Cloudflare-native

Architecture

Cloudbox is a Worker, lightweight and desktop Container runners for real repo execution, one Durable Object per workspace, R2-backed bytes, and receipt-first grading.

Shape

Cloudbox has one important idea: one agent run gets one real Cloudflare computer.

Your agent
   │
   │ POST /api/runs { repo, commands, verify, artifact }
   ▼
Cloudbox Worker (Astro + Hono)
   │
   ├─ auth, validation, API/docs
   │
   ▼
CloudboxRunner / CloudboxDesktopRunner Durable Object
   │
   ├─ selects lightweight proof execution or opt-in desktop execution
   ├─ boots / reuses the matching container
   ├─ records runnerReceipts (boot, request, error)
   │
   ▼
Cloudflare Container (cloudbox-runner or cloudbox-desktop-runner)
   │
   ├─ git clone repo
   ├─ run commands
   ├─ run verification
   ├─ collect artifact
   └─ return { receipts, artifact, diff }

The long-lived control plane is the Worker. Normal runs execute in the lightweight CloudboxRunner Container with Linux tools such as git, node, bun, and pnpm. Runs created with { live: true, desktop: true } route to CloudboxDesktopRunner, a separate heavier Container with browser shell, Xvfb/noVNC, and Chromium. Lifecycle events ride back on every response as runnerReceipts.

Runner size is a deploy-time choice. Use CLOUDBOX_RUNNER_INSTANCE_TYPE / CLOUDBOX_RUNNER_MAX_INSTANCES for normal proof concurrency and CLOUDBOX_DESKTOP_RUNNER_INSTANCE_TYPE / CLOUDBOX_DESKTOP_RUNNER_MAX_INSTANCES for desktop sessions. The latter defaults higher because Chromium requires headroom.

Worker

The API and docs site. It accepts run requests from agents, browsers, scripts, and CI.

Runner Containers

Lightweight runs produce proof cheaply; opt-in desktop runs get shell, noVNC, and Chromium without bloating the standard path.

ComputerDO + R2

Per-workspace Durable Object holds spec, receipts, and file index. R2 holds artifact bytes for inspectable proof.
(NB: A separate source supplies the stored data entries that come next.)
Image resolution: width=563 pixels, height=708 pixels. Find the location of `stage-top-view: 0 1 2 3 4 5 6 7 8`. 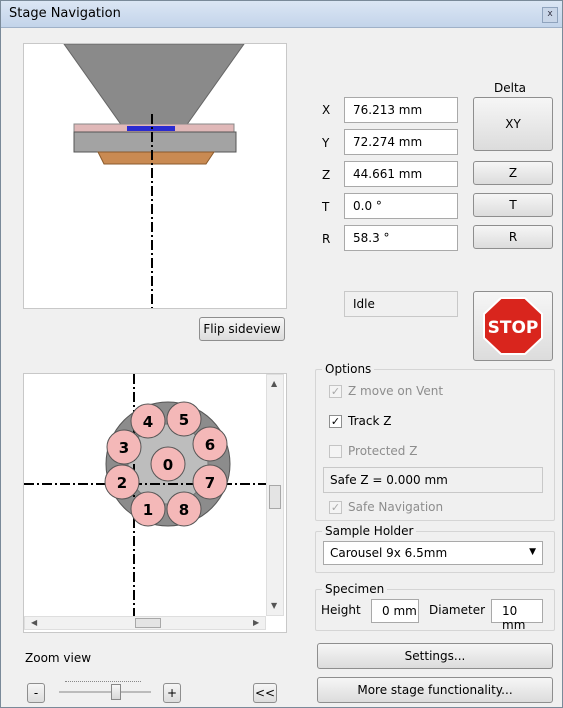

stage-top-view: 0 1 2 3 4 5 6 7 8 is located at coordinates (145, 495).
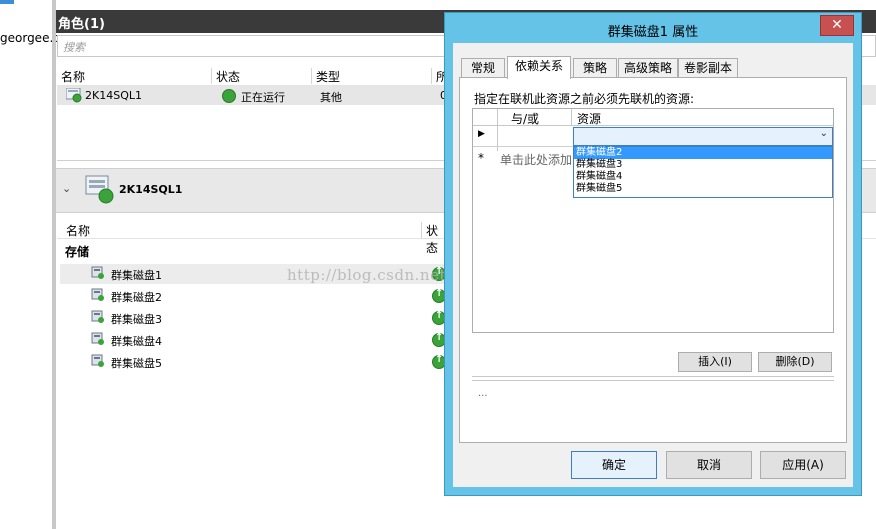 The height and width of the screenshot is (529, 876). Describe the element at coordinates (114, 96) in the screenshot. I see `role-name: 2K14SQL1` at that location.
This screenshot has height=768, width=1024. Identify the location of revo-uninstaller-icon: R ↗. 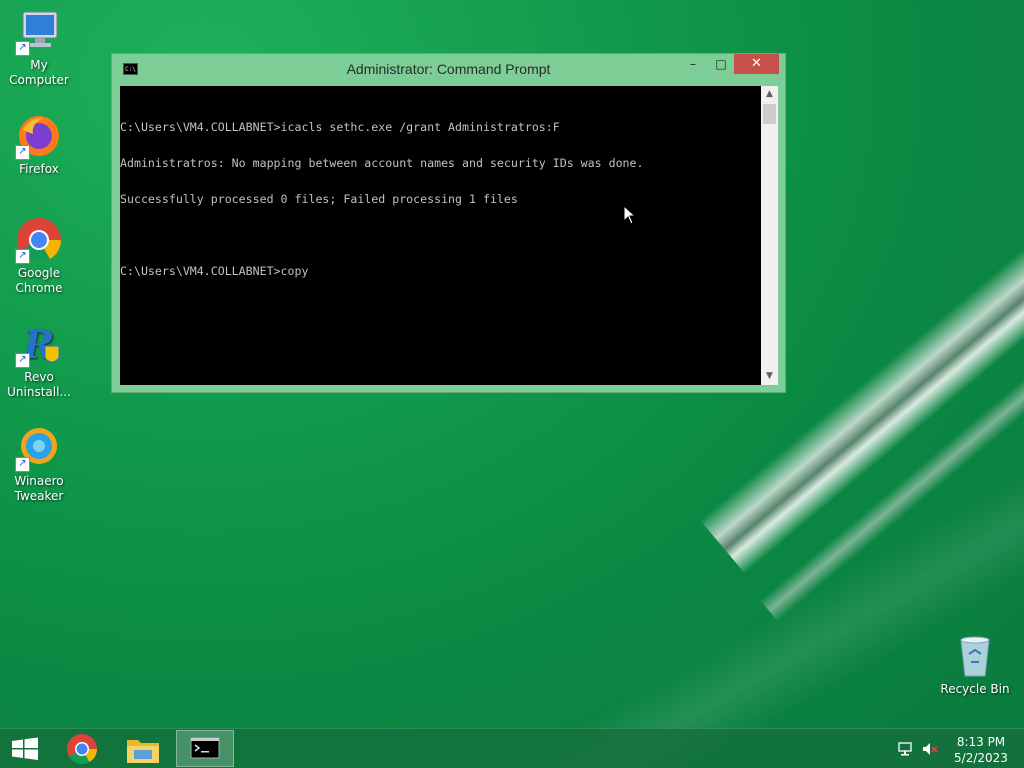
(39, 344).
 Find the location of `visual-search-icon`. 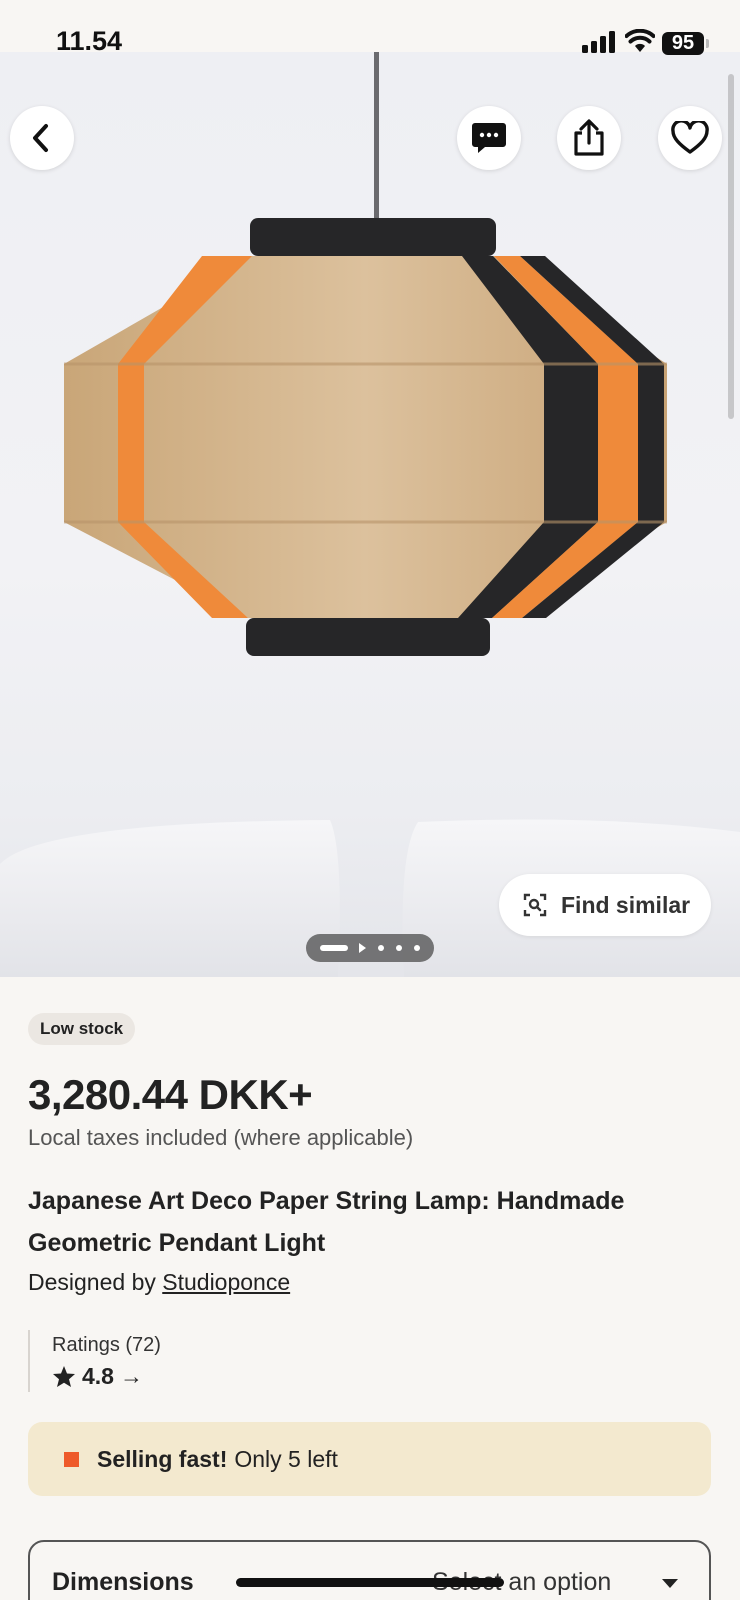

visual-search-icon is located at coordinates (535, 905).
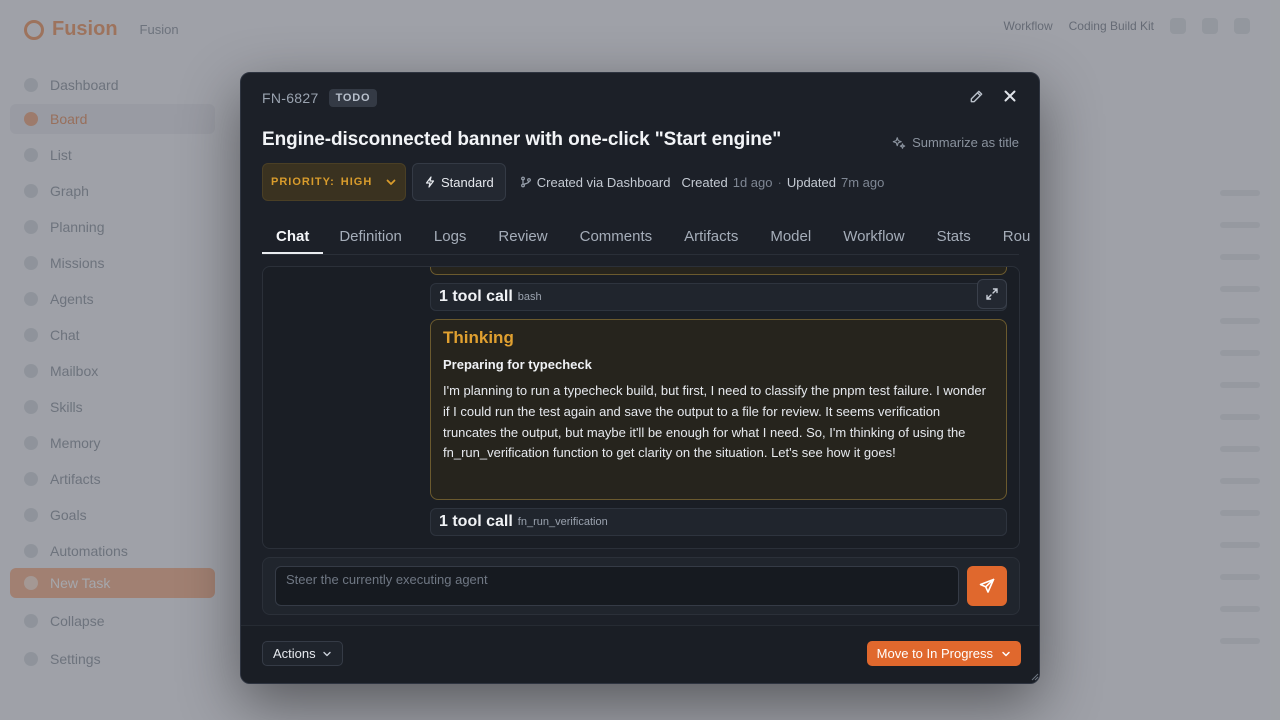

D1, Queues, Workers AI, Cron, and Access fit around this core; they are not the execution primitive.

Receipt-first design

Cloudbox is designed for agents I supervise. I do not only want their final answer; I want durable evidence of how they got there.

Every protocol action appends a receipt:

init — workspace was materialized
read — agent inspected a file
write — agent produced or changed an artifact
ask — agent consulted a collaborator
submit — agent committed to an objective outcome
grade — rubric was replayed against the trail

The grader is intentionally structural in v0. It checks facts like:

read this path
wrote this path
read A before B
asked this person and not that person
submitted this objective

That keeps the demo loop deterministic and cheap.

Durable Object per workspace

A materialized Cloudbox maps to one Durable Object instance. The id is a stable hash of the spec, so repeated materialization is idempotent.

The DO owns three SQLite tables:

state — immutable spec and materialization metadata
files — file index, kind, state, dependency edges, R2 key
receipts — ordered, append-only evidence log

This gives every agent run an isolated world with its own durable trail.

R2 for bytes

The DO stores file metadata. File bytes and artifacts live in R2 under:

<computer-id>/<path>

Local/no-binding development still works with placeholder content. When R2 is bound, reads and writes persist real bytes.

Optional Cloudflare pieces

Cloudbox’s core loop is Worker + Durable Objects + R2. Other Cloudflare services fit naturally around it:

D1 for cross-workspace indexes, sweeps, history, leaderboards
Queues for bulk materialization or asynchronous grading
Workers AI for brief-to-spec generation and future judge fallbacks
Workflows / Cron Triggers for cleanup and long-running sweeps
Access for private agent workspaces

Demo path

The demo is not separate from the product. It is a Cloudbox spec about Cloudbox:

README.md                 positioning
/docs/quickstart.md       seven-minute path
/docs/architecture.md     infra shape
skeptic                   release reviewer
artifacts/launch-note.md  generated handoff

The agent earns points only by leaving the right receipts. That is the product: constrain the workspace, run the agent, inspect the trail, grade the behavior.